Word and item position data:

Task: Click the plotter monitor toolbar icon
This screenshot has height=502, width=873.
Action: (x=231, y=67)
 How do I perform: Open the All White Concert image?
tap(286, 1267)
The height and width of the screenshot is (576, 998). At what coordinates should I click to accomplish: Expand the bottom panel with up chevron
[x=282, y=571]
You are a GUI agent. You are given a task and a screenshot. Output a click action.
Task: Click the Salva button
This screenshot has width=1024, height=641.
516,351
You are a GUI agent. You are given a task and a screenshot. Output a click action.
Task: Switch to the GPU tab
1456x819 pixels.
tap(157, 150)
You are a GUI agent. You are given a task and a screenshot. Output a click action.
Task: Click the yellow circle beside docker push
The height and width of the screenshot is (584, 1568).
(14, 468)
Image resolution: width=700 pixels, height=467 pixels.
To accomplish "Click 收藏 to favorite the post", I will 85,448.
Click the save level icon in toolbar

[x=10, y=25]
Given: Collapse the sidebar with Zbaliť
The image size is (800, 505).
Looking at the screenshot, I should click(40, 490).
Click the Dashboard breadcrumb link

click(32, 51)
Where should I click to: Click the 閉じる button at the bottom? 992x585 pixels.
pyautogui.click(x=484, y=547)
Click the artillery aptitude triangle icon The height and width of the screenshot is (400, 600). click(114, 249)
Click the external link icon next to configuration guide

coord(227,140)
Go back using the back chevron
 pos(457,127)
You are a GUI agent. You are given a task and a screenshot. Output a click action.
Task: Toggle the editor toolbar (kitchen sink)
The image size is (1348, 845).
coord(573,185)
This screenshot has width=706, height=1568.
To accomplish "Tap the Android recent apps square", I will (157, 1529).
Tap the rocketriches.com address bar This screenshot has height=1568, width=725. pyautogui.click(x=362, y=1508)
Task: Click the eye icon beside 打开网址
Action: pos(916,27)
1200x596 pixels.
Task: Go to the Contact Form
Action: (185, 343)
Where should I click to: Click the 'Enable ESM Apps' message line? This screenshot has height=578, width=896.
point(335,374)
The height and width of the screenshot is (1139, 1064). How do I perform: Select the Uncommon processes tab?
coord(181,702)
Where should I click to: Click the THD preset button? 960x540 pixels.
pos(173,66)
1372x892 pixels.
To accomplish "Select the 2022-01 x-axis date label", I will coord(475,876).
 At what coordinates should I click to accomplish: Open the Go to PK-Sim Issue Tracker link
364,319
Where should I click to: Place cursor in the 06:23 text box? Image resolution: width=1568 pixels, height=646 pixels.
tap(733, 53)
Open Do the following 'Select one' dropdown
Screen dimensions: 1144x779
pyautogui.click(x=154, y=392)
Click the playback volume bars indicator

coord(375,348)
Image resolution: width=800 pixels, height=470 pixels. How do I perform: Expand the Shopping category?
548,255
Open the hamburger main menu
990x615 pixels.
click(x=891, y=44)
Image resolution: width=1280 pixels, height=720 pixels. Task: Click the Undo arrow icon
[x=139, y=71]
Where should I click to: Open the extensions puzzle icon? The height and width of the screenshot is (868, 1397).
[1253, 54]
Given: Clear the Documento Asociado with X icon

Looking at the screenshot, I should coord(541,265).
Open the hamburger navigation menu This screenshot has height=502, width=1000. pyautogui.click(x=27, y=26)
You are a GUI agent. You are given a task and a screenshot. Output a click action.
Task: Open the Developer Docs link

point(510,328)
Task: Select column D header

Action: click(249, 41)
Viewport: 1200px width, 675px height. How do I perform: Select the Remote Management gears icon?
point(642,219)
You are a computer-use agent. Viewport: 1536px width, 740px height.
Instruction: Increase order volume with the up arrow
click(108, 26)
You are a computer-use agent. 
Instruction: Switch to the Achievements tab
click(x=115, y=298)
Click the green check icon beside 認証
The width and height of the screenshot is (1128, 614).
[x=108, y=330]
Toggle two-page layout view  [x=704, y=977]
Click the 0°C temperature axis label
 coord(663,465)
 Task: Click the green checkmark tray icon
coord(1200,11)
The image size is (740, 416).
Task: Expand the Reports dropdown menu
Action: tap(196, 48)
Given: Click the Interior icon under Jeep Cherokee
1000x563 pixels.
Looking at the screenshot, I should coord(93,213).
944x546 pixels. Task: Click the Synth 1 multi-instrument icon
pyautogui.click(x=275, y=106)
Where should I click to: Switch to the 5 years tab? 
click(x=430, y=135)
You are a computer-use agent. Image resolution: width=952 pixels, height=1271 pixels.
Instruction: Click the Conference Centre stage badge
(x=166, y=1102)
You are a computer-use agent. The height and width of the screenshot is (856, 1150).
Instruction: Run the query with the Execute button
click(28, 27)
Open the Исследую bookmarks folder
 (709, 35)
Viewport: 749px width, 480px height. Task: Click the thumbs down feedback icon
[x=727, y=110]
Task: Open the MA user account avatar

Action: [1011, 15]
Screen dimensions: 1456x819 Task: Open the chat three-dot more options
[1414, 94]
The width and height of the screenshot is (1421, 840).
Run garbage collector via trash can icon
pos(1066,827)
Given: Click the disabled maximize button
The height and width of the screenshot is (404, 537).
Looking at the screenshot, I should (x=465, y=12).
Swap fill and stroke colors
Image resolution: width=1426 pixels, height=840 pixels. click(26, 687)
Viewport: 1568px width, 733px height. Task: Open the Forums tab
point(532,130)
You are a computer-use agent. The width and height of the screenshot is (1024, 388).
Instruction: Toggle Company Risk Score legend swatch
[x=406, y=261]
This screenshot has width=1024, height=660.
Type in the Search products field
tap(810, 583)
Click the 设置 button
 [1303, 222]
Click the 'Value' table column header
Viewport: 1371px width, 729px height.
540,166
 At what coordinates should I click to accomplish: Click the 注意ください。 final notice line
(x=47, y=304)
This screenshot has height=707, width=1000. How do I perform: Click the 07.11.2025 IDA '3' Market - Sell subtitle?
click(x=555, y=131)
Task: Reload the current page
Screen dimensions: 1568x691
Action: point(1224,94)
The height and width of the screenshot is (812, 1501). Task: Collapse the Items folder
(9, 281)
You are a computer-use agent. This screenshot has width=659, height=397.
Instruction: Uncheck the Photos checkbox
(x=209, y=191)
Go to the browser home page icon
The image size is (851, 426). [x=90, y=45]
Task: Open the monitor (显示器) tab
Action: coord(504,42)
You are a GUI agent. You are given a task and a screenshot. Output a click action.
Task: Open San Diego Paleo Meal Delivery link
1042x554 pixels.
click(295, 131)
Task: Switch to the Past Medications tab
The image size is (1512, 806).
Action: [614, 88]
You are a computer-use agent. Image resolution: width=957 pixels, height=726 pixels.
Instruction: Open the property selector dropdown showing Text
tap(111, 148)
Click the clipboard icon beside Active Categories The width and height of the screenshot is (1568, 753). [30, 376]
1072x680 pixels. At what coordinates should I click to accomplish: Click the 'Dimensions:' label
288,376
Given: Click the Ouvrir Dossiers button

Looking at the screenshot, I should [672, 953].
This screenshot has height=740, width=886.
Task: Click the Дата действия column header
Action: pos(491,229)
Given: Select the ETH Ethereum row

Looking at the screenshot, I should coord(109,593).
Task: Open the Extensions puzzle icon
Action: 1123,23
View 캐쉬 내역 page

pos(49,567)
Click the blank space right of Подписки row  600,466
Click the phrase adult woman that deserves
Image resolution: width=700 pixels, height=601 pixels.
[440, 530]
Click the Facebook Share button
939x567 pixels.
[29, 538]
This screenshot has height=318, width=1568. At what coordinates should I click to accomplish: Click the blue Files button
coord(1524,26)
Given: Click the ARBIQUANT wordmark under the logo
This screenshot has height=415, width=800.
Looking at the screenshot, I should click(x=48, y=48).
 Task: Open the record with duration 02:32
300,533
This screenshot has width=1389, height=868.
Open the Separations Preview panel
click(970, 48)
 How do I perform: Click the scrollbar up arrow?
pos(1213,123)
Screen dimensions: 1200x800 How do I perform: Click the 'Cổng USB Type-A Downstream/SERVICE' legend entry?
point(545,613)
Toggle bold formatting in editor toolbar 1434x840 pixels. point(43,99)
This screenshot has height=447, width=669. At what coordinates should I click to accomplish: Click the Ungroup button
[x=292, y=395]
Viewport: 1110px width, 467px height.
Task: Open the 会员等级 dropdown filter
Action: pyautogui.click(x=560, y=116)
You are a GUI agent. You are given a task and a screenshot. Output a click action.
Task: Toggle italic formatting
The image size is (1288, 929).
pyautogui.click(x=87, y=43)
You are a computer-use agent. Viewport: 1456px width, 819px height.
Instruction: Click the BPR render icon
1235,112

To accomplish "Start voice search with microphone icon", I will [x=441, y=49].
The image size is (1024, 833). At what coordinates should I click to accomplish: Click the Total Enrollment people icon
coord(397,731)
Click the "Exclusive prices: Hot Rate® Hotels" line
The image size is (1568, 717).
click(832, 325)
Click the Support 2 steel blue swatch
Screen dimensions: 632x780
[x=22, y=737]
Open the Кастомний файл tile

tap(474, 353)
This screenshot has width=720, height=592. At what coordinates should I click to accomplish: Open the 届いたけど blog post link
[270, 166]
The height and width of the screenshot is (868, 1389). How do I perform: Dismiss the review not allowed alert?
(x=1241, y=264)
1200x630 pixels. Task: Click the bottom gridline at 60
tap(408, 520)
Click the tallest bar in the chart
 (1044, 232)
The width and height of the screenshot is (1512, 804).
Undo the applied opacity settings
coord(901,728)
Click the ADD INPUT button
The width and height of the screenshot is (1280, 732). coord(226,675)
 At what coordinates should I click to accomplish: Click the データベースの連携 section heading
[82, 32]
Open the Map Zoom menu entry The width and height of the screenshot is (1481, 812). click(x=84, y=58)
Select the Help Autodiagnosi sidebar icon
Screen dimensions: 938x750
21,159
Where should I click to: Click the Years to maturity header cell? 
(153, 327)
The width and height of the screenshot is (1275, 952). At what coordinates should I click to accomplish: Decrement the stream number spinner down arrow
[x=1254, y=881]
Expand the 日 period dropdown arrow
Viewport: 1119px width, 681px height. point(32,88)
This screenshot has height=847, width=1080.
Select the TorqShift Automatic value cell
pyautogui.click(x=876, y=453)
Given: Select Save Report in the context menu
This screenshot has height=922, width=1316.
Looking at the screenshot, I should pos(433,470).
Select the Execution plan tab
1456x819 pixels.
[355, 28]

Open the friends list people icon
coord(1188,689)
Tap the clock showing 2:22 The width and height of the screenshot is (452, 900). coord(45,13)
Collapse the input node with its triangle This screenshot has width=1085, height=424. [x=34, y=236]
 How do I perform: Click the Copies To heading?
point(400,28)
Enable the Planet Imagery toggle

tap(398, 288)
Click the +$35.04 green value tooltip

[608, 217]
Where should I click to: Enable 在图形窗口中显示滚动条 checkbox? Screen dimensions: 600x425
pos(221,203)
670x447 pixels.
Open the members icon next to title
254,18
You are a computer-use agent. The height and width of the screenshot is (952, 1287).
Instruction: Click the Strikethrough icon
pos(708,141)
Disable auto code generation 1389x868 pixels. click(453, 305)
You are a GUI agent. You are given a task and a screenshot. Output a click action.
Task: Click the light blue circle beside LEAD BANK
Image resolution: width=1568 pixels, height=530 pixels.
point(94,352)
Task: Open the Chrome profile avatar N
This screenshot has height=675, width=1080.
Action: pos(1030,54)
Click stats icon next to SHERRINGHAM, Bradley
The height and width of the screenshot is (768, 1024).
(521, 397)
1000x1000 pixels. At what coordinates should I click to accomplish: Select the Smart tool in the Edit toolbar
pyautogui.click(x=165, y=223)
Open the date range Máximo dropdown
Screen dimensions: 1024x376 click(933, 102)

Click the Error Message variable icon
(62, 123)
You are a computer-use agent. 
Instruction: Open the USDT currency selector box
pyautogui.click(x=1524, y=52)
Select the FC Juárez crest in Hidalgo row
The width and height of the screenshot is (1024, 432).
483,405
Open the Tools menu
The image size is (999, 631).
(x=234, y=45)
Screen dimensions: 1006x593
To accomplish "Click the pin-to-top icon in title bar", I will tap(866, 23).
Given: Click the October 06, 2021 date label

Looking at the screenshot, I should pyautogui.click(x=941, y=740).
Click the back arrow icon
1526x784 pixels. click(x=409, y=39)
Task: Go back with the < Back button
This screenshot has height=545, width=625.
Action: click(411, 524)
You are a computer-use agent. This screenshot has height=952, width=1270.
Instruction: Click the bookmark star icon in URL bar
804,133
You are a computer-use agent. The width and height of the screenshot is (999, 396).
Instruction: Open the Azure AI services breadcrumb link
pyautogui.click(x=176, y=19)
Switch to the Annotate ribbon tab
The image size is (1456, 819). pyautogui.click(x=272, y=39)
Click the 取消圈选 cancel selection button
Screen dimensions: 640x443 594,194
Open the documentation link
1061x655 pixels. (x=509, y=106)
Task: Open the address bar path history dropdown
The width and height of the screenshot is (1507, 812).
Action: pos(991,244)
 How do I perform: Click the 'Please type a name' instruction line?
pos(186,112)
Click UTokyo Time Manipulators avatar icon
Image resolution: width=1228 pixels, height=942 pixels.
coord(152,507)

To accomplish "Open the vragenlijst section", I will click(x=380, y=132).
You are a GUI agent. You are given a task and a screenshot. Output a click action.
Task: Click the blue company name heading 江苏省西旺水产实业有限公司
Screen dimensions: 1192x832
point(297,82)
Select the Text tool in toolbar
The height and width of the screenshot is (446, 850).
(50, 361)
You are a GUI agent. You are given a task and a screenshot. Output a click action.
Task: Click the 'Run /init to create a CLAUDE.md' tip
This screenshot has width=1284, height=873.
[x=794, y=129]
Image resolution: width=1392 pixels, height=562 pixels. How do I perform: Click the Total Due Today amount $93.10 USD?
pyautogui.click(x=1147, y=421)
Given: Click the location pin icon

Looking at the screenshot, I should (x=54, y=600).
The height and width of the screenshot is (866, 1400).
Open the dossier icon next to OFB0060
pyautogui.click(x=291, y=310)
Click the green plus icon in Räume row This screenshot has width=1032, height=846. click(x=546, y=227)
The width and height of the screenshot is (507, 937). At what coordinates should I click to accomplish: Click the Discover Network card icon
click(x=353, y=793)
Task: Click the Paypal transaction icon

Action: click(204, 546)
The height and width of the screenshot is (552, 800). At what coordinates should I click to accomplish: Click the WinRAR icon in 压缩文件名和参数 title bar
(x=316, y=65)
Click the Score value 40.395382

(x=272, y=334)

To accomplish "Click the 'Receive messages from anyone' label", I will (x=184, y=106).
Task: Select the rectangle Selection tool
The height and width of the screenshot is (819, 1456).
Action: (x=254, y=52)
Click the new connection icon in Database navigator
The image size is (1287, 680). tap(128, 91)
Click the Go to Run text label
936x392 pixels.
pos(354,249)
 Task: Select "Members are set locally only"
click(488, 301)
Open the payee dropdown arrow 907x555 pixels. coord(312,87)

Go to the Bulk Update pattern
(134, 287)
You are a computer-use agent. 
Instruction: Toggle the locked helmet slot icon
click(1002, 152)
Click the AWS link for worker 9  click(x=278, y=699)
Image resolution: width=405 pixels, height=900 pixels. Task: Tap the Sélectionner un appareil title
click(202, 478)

#### Task objective:
Gather every line of the material above that contains the word "green".

#### Solution to the problem:
Click the green check icon beside 認証
 Task: Click the green checkmark tray icon
Click the +$35.04 green value tooltip
Click the green plus icon in Räume row This screenshot has width=1032, height=846. click(x=546, y=227)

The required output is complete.